Esporte

Bellintani rebate FBF e diz que não existe diálogo com a instituição: "Ignorou nosso ofício”

[Bellintani rebate FBF e diz que não existe diálogo com a instituição: "Ignorou nosso ofício”]
06 de Maio de 2021 às 10:01 Por: Divulgação / EC Bahia Por: Redação Galáticos Online

Após o duelo contra a Jacuipense, pela última rodada do Baiano, o presidente do Bahia, Guilherme Bellintani, se manifestou sobre a "novela" envolvendo a realização do jogo na noite de ontem. Em entrevista à Rádio Sociedade da Bahia, o cartola desmentiu o vice-presidente da FBF (Federação Bahiana de Futebol), Manfredo Lessa, e revelou que houve um acordo feito em 2019 para a dupla BaVi jogassem o estadual com times de transição para que a FBF marcasse datas simultâneas com a Copa do Nordeste.

"O vice-presidente Manfredo esqueceu de contar a história toda e o reflexo disso acaba se tornando uma inverdade. Tivemos uma reunião em 2019: eu e Vitor Ferraz representando o Bahia, o presidente Paulo Carneiro representando o Vitória, o presidente Ricardo e, salvo engano, o vice-presidente Manfredo estava. Bahia e Vitória se comprometeram em jogar os Campeonatos Baianos, a partir de 2020, com os times de transição, e a Federação Bahiana marcaria jogos concomitantes com as outras competições que Bahia e Vitória estivessem jogando. Por que? Porque a Copa do Nordeste precisava ganhar mais datas. Ela estava saindo de um modelo e indo para outro. Com isso, o Baiano seria estrangulado ou os times teriam que jogar com os times alternativos".

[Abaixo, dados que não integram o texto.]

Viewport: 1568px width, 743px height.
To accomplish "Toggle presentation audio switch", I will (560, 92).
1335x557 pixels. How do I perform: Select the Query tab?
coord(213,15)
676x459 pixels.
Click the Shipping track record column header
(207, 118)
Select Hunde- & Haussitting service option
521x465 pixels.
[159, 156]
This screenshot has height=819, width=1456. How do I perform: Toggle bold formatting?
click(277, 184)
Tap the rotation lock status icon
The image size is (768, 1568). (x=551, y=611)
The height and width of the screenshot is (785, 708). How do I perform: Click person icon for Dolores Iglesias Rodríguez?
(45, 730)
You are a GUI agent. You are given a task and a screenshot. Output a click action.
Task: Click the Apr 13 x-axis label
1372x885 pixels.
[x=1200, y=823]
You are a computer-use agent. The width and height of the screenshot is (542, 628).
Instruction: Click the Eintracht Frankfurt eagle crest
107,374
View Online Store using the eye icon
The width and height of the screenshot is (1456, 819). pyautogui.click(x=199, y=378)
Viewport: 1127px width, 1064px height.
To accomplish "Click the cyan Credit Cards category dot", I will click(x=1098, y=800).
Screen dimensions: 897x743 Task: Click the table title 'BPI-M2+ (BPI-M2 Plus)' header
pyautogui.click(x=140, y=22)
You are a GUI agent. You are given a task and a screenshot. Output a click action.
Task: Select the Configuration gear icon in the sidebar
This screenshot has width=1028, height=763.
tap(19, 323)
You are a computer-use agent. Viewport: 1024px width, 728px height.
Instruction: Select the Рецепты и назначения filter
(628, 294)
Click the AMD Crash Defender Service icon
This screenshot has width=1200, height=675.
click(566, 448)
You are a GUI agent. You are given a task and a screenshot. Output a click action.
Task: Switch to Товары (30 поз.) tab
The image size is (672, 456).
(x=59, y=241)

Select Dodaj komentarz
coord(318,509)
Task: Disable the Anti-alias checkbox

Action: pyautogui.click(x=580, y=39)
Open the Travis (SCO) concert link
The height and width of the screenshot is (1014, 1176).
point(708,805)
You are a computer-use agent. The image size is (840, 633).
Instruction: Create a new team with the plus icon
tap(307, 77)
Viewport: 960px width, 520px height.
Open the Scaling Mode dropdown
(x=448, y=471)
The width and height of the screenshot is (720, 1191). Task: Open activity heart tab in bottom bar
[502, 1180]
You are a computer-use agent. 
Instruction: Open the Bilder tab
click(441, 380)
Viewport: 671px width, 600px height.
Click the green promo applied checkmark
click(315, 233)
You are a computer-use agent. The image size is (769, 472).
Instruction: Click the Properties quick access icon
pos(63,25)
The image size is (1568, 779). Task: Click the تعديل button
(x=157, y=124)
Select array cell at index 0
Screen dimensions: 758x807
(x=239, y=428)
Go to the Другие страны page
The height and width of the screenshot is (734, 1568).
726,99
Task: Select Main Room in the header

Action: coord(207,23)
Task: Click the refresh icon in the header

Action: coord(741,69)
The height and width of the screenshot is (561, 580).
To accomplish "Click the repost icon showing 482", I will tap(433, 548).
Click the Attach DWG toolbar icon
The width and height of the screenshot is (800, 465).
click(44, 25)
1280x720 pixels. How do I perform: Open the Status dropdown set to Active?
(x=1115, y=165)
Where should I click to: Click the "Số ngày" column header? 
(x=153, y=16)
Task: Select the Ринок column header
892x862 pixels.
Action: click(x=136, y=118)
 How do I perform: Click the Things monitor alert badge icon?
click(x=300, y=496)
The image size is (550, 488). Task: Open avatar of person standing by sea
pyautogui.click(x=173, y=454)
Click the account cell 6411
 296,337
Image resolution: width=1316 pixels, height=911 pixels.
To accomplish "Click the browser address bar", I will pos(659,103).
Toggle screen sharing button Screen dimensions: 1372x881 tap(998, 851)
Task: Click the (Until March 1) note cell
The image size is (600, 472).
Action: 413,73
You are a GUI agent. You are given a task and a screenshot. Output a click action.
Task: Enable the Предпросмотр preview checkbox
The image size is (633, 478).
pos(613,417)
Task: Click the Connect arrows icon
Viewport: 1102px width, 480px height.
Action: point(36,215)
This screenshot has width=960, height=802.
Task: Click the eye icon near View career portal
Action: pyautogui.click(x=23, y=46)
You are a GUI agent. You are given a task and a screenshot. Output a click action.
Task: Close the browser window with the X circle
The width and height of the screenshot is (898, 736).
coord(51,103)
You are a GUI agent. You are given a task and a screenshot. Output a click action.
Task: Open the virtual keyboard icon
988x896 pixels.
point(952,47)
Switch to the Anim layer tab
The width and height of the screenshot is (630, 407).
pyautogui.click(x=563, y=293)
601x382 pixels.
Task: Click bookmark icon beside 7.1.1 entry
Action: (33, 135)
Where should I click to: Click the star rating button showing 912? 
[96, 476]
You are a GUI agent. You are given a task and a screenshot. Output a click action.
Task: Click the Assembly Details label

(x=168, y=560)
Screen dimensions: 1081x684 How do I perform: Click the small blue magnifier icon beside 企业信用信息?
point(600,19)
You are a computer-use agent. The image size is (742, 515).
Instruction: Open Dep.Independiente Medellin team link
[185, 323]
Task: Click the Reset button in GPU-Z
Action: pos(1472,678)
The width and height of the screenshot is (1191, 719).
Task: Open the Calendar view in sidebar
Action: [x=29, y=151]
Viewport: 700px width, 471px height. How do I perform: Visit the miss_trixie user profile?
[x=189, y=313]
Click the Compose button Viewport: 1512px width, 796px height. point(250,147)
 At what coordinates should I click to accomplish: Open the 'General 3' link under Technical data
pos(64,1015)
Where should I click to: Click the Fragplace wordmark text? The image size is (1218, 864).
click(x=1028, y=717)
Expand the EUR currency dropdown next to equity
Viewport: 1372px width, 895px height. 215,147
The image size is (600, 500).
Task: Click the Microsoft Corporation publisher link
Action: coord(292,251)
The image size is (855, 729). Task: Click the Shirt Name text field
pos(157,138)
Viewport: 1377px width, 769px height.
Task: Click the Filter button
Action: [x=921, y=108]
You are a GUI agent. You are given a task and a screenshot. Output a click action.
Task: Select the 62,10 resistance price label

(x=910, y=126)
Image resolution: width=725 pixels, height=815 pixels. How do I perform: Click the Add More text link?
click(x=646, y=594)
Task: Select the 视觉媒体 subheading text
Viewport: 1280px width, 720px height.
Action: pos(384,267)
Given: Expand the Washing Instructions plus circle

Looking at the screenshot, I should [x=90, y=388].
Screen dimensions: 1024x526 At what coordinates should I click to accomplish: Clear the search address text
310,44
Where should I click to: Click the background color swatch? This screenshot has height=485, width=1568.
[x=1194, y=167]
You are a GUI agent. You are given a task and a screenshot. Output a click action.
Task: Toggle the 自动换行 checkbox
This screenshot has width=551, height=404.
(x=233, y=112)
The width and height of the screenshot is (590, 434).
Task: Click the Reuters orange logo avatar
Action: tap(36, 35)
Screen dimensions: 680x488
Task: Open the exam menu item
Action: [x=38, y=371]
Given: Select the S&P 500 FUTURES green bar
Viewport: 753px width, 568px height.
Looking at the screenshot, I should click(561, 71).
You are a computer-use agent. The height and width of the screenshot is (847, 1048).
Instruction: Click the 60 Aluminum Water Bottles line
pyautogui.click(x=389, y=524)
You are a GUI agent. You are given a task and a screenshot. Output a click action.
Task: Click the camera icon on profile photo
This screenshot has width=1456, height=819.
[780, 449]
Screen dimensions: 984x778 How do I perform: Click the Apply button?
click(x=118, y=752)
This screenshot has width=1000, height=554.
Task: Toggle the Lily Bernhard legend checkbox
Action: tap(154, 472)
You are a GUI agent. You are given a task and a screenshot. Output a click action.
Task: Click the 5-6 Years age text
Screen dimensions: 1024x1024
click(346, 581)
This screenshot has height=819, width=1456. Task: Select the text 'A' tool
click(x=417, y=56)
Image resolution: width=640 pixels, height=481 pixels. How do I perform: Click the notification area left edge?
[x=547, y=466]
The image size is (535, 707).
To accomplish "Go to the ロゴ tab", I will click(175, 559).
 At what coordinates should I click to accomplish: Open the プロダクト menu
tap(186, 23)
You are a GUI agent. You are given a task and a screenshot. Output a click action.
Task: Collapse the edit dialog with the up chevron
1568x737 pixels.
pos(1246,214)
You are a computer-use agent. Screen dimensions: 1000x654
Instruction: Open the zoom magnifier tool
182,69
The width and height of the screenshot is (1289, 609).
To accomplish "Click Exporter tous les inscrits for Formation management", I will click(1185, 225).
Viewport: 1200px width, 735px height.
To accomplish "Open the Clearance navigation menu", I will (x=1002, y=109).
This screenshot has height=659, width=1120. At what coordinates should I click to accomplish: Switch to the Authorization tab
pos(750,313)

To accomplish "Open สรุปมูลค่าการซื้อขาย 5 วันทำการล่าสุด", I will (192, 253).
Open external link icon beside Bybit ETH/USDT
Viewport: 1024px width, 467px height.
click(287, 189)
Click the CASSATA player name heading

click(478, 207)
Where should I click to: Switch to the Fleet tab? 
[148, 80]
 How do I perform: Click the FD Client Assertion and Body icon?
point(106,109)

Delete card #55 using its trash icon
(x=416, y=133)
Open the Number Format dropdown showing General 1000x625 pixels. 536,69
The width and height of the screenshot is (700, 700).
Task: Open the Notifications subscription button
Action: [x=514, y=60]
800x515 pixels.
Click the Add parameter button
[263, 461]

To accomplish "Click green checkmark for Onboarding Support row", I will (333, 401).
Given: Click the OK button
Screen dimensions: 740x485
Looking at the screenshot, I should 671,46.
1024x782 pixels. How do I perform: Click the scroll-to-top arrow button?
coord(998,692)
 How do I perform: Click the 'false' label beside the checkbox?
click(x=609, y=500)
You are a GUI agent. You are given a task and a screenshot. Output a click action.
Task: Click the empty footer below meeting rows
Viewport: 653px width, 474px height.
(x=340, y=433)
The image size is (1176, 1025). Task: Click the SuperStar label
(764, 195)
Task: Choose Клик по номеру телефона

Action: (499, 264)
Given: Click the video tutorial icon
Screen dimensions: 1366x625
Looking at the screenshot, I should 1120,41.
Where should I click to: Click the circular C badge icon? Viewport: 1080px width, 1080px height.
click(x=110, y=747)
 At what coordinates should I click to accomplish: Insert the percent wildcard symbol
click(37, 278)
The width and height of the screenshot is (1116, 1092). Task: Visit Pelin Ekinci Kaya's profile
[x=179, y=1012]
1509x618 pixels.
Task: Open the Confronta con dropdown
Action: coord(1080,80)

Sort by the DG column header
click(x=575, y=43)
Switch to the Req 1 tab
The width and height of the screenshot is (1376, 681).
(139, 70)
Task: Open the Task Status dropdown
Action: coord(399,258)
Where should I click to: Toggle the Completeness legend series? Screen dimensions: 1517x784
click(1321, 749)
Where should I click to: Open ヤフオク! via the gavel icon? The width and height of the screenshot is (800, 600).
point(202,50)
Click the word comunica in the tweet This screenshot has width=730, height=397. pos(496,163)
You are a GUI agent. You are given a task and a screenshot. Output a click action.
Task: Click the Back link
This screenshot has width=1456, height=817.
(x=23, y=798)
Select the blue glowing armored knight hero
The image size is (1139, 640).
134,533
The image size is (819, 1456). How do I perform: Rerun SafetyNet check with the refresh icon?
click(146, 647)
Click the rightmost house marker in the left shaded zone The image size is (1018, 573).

O presidente do Bahia reforçou que foi surpreendido com o fato do Vitória não usar um elenco alternativo em 2021 e disse não ter sido informado pela FBF e citou que o Rubro-negro teve "todo espaçamento necessário" para jogar as suas partidas. NO entanto, vale lembrar que dois jogos do Vitória foram remarcados por conta de surtos de Covid-19.  

"Em 2020, Bahia e Vitória jogaram o Baiano com o time de transição até a pandemia. Em 2021, fomos surpreendidos porque o Vitória anunciou que jogariam com o time principal. O Vitória tem o direito, mas nós não fomos informados de que nosso acordo estava caindo. Não precisa me dar satisfação, ele [Paulo Carneiro] não me deve satisfação. Mas eu queria entender da Federação se as datas continuariam sendo marcadas de forma concomitantes ou se não haveria mais isso. No começo do Campeonato Baiano desse ano, a Federação nos perguntou se a gente jogaria com o time sub-23. Eu disse que seguiríamos e continuou sem nos falar nada. Inclusive, o início do Baiano foi antecipado para o Vitória ter mais datas para não chocar com outras competições. Qual foi a reclamação do Bahia? Zero. Nenhuma. Nunca nos dirigimos para reclamar. Começou a marcar datas concomitantes do Bahia e o Vitória com todo o espaçamento necessário. O Bahia nunca reclamou disso. Nos sentimos prejudicados? Sim. Perdemos um pouco de flexibilidade. A Federação exigiu do Bahia que jogasse sábado e domingo e deu a possibilidade do Vitória jogar quartas e domingos. Por que o Vitória não poderia jogar com o time reserva um jogo só e manter o final da fase classificatória? Por que a Federação não poderia marcar um jogo terça, um jogo quinta e um jogo domingo e ajustar para o Vitória jogar um jogo com reservas?", completou.

Por fim, o mandatário Tricolor afirmou que o Bahia tem problemas de diálogo com a FBF e a entidade ignorou um ofício com o pedido de que a última rodada do Campeonato Baiano fosse remarcada.

"Nunca houve diálogo. O Bahia mandou um ofício para a Federação avisando que não poderia jogar na primeira semana de maio com o time de transição. Sabe o que a Federação fez? Ignorou o ofício do Bahia. E o tempo foi passando e a final da Copa do Nordeste virou realidade. Jogo sábado, jogo terça e jogo sábado de novo. Tenho um time de transição para apoiar em jogos importante, um exemplo disso é Guedes e Teixeira que foram para o time principal. Eu não pedi para parar de jogar com o time de transição. Pedi apenas para que a nona rodada não fosse adiada e que o Vitória jogasse três partidas em uma semana. O Vitória virou intocável. É diferença de tratamento. Ter um time de transição ajuda o Campeonato Baiano a ter mais dinâmica, mas não pode ser uma prisão. O Bahia foi prejudicado por ter um time de transição", pontuou.